3. **Graph the Equations and Shade the Region:**
* First, draw a coordinate plane (the `x` and `y` axes).
* Plot the horizontal line `y=1`.
* Plot points for `y=sqrt(x)` like `(0,0)`, `(1,1)`, `(4,2)`, and `(9,3)`, and draw the curve.
* Plot points for `y=12-x` like `(9,3)`, `(11,1)`, and `(12,0)`, and draw the straight line.
* The region we need to shade is the area that is *above* the `y=1` line and enclosed by the `y=sqrt(x)` curve on the left side and the `y=12-x` line on the right side. It will look like a blob with a flat bottom and a top that changes from being curved to being straight.

4. **Think About Finding the Area (Without Using Hard Math):**
* **Breaking into Sub-Regions:** If you look at the shaded area, the "ceiling" or top boundary changes. From `x=1` to `x=9`, the top of the region is the `y=sqrt(x)` curve. But from `x=9` to `x=11`, the top is the `y=12-x` line. The bottom is always `y=1`. So, it makes sense to think of this as two smaller pieces:
* **Piece 1:** From `x=1` to `x=9`, with `y=sqrt(x)` on top and `y=1` on the bottom.
* **Piece 2:** From `x=9` to `x=11`, with `y=12-x` on top and `y=1` on the bottom.
* **Estimating the Area:** For shapes with curvy lines like `y=sqrt(x)`, getting the *exact* area with just simple tools like rulers is super hard. We can't just use rectangle or triangle formulas. But we *can* get a good idea!

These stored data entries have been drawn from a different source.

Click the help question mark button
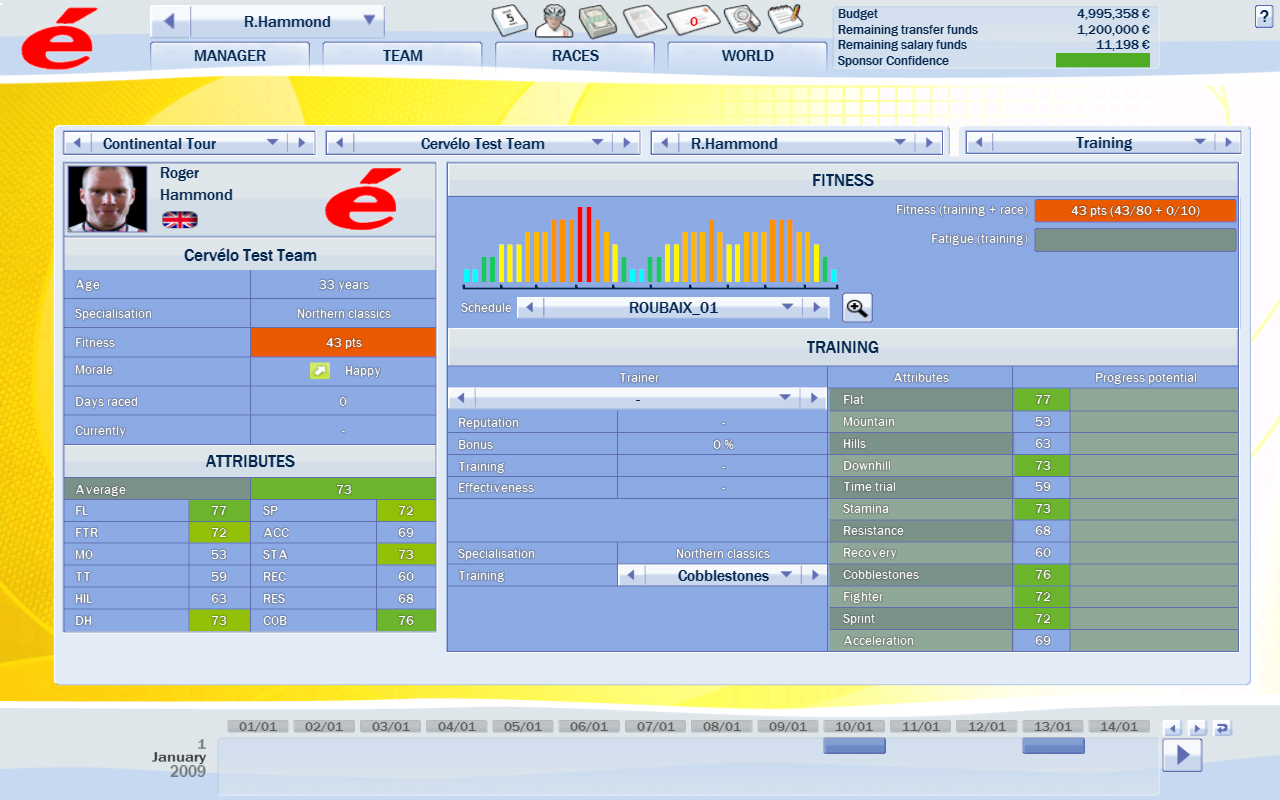This screenshot has width=1280, height=800. [x=1263, y=16]
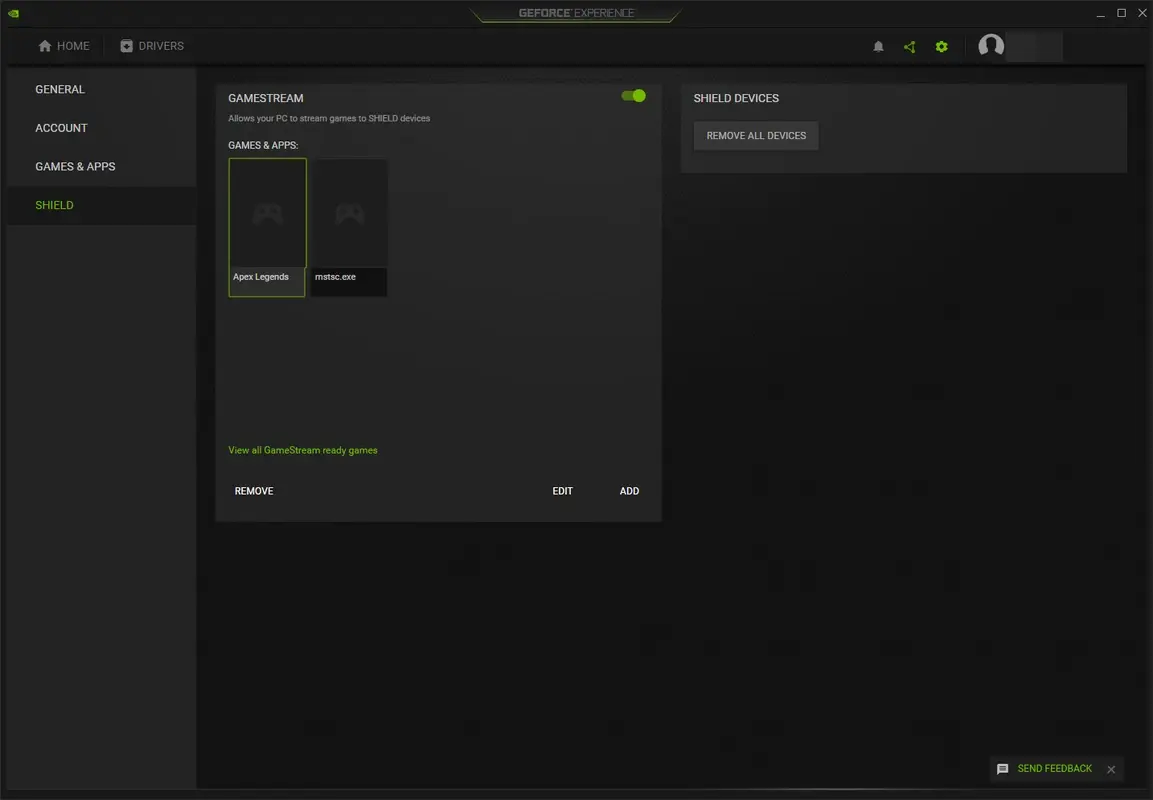Click REMOVE ALL DEVICES under Shield Devices
The width and height of the screenshot is (1153, 800).
(x=755, y=135)
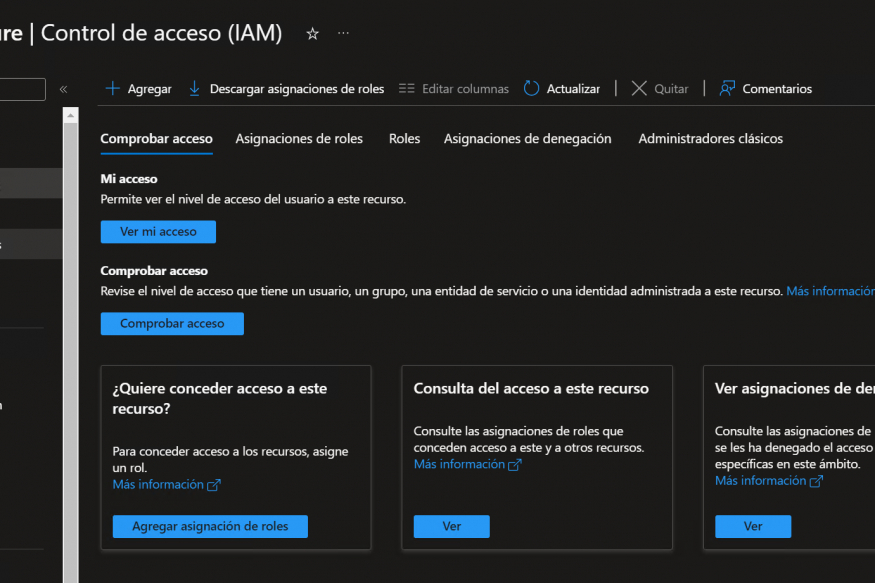The height and width of the screenshot is (583, 875).
Task: Click the Comprobar acceso blue button
Action: (172, 324)
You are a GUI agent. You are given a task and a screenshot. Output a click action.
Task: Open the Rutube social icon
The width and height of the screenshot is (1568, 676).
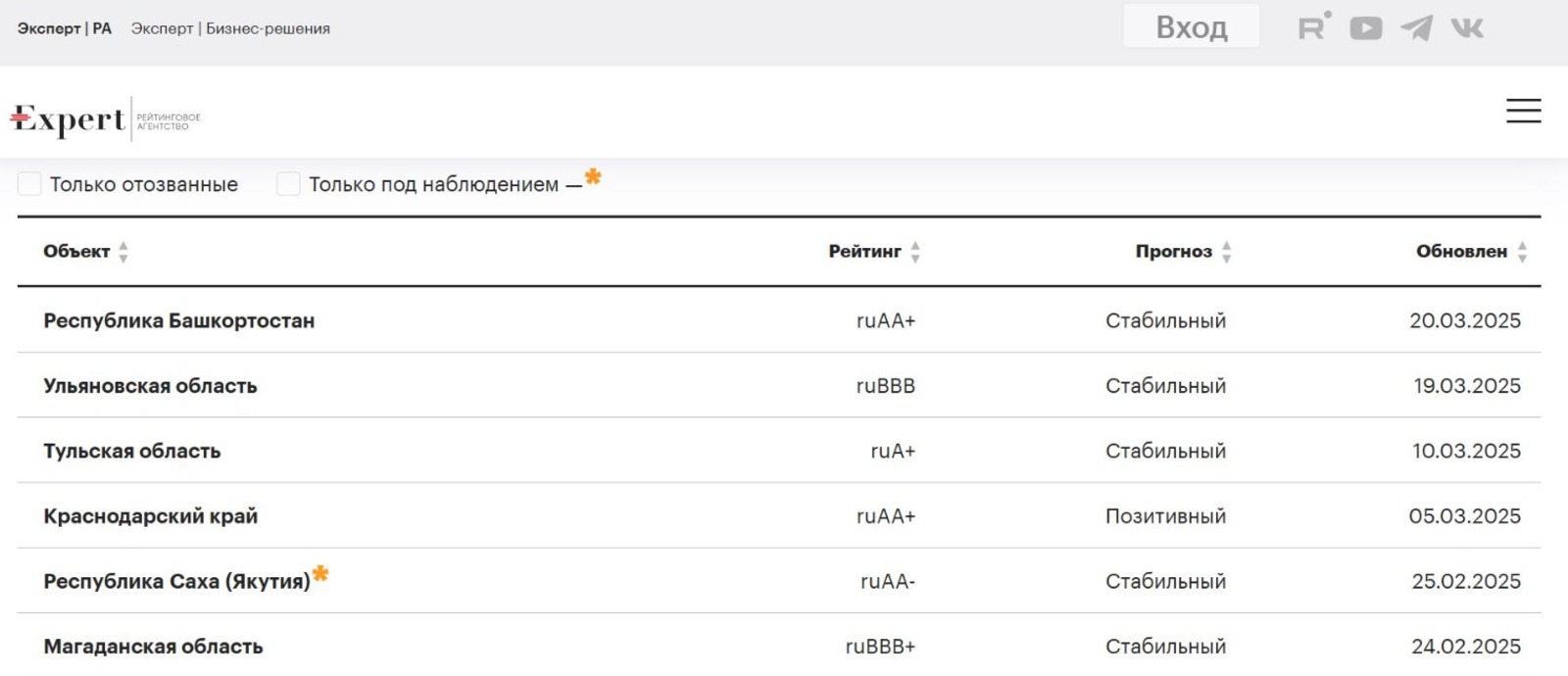click(x=1313, y=27)
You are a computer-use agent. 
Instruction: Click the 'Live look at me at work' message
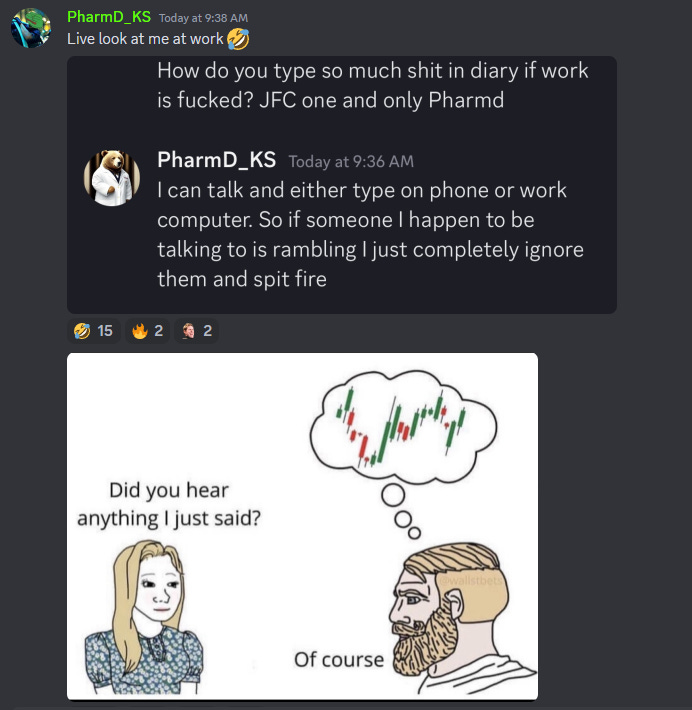145,39
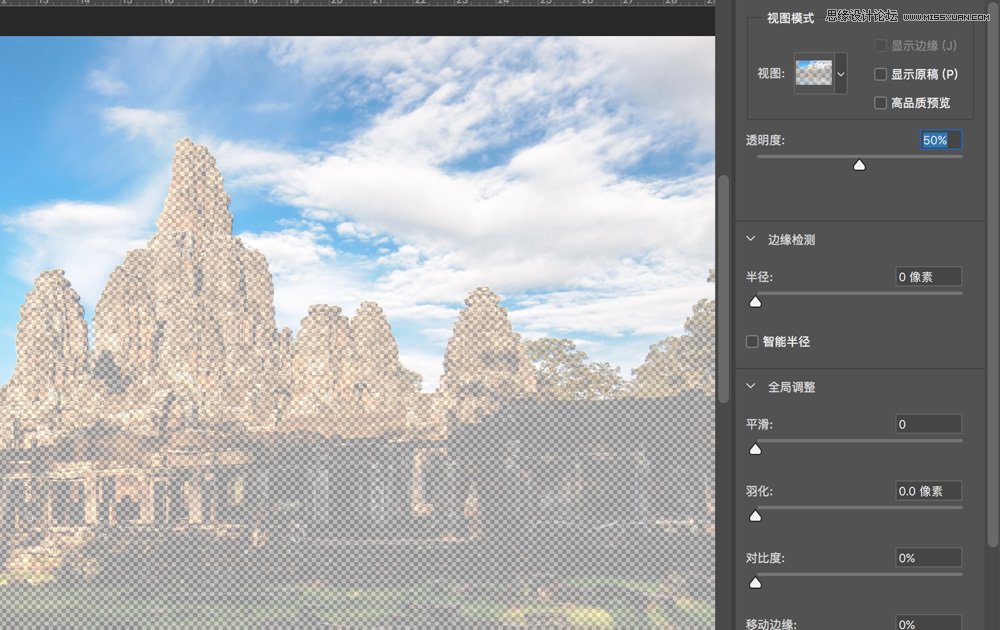The image size is (1000, 630).
Task: Enable the 显示原稿 (Show Original) checkbox
Action: pyautogui.click(x=880, y=74)
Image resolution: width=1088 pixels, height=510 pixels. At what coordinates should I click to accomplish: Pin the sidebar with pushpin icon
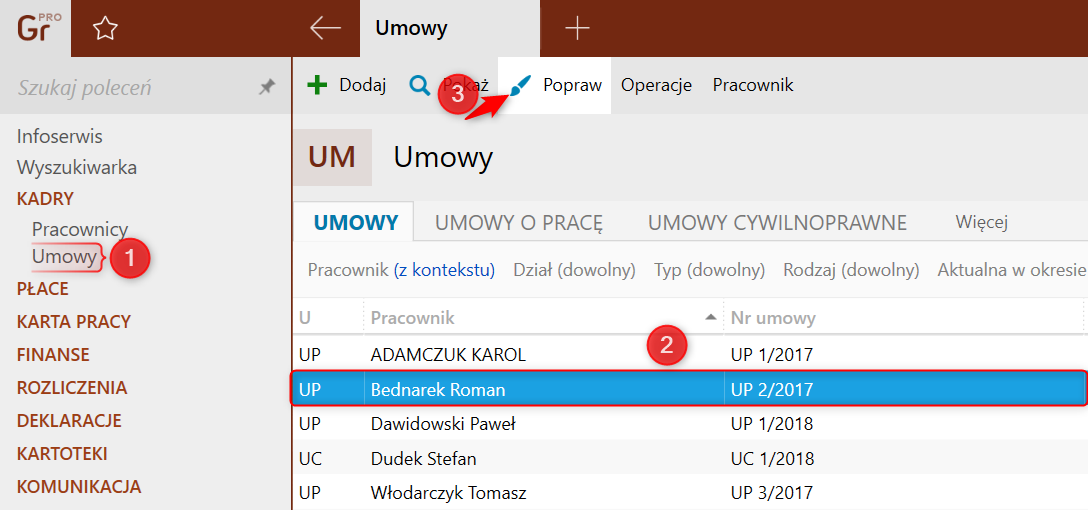coord(266,88)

* If we draw this on graph paper with lots of small squares, we could **count all the whole squares** completely inside the shaded region.
* For the squares that are only partly covered by the curves or lines, we can **estimate** how much of each square is filled (like "about half" or "about a quarter").
* Adding up the whole squares and our estimates for the partial squares would give us a good *approximation* of the total area. Finding the *exact* area for such curvy shapes usually requires a special kind of math called calculus, which we learn in higher grades!